Recognition: no theorem link
PinpointQA: A Dataset and Benchmark for Small Object-Centric Spatial Understanding in Indoor Videos
Pith reviewed 2026-05-15 06:33 UTC · model grok-4.3
The pith
PinpointQA is the first dataset to test precise localization of small objects in indoor videos for AI models.
A machine-rendered reading of the paper's core claim, the machinery that carries it, and where it could break.
Core claim
PinpointQA is built from 1,024 scenes and includes 10,094 QA pairs generated from intermediate spatial representations in indoor videos. The questions are divided into Target Presence Verification, Nearest Reference Identification, Fine-Grained Spatial Description, and Structured Spatial Prediction. Representative multimodal models exhibit a capability gap that widens along this chain of tasks, with Structured Spatial Prediction proving particularly difficult. Supervised fine-tuning on the dataset leads to substantial improvements, especially on the harder tasks.
What carries the argument
The four progressively challenging tasks that require increasing precision in localizing and describing small target objects within video frames.
If this is right
- Models succeeding on the final task would support more reliable object search and assistive applications.
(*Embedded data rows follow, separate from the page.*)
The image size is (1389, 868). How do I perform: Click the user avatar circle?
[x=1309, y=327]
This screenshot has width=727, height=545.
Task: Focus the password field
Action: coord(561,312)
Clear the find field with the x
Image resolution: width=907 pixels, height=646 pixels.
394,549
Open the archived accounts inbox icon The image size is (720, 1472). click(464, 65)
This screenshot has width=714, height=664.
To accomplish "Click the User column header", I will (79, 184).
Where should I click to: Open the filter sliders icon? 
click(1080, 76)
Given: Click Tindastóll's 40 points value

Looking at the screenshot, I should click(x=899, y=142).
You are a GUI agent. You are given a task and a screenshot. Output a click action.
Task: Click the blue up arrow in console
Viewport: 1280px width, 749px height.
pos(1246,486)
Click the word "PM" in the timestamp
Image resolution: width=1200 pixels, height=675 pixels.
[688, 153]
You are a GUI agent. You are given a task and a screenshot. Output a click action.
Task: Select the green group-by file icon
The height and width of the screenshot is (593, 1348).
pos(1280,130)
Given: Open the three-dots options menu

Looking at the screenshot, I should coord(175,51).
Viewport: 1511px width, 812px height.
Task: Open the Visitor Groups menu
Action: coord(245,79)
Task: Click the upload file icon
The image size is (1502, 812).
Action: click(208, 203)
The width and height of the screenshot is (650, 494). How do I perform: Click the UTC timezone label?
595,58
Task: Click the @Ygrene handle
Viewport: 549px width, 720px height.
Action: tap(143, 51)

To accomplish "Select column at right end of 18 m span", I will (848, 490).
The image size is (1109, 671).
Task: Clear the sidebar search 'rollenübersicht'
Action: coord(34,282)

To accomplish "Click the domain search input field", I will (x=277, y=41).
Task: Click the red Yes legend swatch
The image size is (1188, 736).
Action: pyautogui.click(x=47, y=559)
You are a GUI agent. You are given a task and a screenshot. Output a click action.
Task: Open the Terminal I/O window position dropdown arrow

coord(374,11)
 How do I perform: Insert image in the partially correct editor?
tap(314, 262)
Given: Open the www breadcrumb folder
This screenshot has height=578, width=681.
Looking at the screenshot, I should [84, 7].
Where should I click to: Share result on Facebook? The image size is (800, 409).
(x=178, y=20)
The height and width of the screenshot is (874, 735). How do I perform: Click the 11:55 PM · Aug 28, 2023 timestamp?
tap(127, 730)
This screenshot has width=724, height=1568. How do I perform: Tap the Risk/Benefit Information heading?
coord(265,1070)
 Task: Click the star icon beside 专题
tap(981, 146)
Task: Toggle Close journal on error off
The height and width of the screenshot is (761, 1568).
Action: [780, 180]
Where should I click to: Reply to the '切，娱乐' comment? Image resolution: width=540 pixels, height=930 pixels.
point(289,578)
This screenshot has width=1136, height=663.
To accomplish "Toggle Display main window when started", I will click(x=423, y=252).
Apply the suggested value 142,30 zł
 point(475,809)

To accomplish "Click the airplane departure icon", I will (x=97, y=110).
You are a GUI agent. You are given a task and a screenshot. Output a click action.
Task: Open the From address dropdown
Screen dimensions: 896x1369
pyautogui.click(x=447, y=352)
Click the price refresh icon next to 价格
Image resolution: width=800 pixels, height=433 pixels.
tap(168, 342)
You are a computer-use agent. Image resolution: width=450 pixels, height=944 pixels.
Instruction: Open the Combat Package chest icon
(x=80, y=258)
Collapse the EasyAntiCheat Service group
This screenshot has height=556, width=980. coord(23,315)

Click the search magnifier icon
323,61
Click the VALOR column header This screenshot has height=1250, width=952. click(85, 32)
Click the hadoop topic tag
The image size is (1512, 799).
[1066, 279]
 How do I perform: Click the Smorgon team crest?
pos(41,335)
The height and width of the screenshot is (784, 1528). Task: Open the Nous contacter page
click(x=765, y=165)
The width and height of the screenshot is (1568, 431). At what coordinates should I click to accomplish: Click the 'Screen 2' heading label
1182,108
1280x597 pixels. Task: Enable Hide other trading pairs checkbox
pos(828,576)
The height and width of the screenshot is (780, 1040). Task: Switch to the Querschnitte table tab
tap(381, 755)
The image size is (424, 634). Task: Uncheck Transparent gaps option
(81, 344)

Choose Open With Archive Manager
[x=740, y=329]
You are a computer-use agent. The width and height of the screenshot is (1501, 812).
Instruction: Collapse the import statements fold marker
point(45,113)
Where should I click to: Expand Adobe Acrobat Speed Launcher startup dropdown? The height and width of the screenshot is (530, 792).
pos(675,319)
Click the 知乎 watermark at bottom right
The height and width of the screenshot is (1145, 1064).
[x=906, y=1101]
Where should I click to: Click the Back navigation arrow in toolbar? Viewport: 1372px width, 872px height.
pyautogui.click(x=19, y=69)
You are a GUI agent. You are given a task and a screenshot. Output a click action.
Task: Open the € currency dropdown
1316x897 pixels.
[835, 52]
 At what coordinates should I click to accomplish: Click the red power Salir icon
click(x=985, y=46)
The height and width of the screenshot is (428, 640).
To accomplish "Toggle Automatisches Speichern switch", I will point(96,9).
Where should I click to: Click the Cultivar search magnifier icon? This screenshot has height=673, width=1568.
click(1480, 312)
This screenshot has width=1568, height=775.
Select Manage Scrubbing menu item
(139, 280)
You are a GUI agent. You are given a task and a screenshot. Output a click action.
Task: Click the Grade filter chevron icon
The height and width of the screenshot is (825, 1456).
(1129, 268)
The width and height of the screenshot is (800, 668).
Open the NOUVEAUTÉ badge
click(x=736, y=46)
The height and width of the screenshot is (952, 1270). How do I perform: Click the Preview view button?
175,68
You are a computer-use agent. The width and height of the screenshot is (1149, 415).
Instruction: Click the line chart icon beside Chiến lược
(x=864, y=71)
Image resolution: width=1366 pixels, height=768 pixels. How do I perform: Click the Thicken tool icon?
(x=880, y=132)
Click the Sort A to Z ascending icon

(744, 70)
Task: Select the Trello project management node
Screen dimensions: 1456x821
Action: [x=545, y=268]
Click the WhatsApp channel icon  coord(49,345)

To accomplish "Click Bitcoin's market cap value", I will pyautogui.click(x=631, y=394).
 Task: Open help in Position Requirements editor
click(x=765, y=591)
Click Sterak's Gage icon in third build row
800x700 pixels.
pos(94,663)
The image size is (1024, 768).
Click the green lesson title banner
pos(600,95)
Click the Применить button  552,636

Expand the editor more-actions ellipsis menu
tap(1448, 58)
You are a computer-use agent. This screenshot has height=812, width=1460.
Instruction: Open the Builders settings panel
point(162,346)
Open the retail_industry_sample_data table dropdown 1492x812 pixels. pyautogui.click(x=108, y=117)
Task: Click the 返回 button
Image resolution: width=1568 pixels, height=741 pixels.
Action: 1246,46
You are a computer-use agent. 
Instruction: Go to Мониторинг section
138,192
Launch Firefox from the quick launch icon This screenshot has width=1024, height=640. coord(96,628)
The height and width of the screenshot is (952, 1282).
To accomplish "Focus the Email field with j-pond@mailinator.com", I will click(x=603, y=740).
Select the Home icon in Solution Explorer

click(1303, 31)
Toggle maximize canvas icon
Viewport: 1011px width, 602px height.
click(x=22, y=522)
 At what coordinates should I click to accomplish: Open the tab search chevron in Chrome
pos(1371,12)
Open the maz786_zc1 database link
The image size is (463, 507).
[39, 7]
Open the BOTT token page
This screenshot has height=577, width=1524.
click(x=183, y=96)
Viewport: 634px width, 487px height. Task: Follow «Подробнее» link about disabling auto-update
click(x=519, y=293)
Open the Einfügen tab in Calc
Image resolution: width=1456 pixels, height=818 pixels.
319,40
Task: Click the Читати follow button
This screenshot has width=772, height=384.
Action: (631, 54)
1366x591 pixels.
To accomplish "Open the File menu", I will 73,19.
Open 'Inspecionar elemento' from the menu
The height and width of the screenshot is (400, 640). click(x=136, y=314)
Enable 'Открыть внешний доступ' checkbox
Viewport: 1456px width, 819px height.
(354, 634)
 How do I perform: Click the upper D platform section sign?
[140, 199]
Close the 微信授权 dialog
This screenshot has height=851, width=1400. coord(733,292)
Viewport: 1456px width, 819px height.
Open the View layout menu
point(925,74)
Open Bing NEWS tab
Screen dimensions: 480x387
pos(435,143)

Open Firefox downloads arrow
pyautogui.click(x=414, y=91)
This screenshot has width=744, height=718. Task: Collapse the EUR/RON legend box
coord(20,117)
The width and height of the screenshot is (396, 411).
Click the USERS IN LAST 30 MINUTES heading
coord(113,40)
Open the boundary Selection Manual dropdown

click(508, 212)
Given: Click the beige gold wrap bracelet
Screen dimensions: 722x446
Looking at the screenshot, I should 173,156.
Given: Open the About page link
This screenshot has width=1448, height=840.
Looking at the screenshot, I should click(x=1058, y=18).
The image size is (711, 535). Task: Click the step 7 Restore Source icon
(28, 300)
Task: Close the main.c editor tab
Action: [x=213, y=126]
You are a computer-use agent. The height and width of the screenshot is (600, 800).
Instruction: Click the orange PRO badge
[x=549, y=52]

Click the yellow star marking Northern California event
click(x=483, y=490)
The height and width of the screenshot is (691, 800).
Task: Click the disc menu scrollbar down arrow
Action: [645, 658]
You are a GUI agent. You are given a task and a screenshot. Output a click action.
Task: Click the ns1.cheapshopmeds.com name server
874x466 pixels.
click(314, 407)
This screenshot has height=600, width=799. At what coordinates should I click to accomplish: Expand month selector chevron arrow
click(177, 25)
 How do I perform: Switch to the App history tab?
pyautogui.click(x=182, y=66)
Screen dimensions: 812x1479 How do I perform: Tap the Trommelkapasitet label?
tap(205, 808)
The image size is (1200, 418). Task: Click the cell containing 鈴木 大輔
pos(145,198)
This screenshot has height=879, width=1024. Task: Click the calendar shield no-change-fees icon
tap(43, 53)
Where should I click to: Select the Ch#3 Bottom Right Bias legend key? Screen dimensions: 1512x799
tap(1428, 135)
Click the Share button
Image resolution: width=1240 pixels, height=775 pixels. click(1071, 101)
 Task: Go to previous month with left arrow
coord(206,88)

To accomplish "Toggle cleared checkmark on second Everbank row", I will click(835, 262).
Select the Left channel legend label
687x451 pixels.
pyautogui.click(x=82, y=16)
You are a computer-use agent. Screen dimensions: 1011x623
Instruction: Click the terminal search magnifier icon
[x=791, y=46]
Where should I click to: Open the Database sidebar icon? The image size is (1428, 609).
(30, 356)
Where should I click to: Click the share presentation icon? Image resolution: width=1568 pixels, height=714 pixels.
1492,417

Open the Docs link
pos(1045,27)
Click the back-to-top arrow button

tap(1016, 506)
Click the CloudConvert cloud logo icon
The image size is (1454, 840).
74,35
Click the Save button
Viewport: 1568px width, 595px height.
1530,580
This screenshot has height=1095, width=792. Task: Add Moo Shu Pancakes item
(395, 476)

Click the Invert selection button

- Fine-tuning with these questions strengthens spatial reasoning in multimodal models.
- The revealed gaps indicate specific areas where current video understanding architectures fall short.
- The automatic generation method supports creating additional similar evaluation data at scale.
Where Pith is reading between the lines
- Applying the same task structure to outdoor or moving scenes could reveal whether the observed gaps persist in more varied settings.
- Integrating PinpointQA-style training into robot systems might improve their ability to locate and interact with small items in real homes.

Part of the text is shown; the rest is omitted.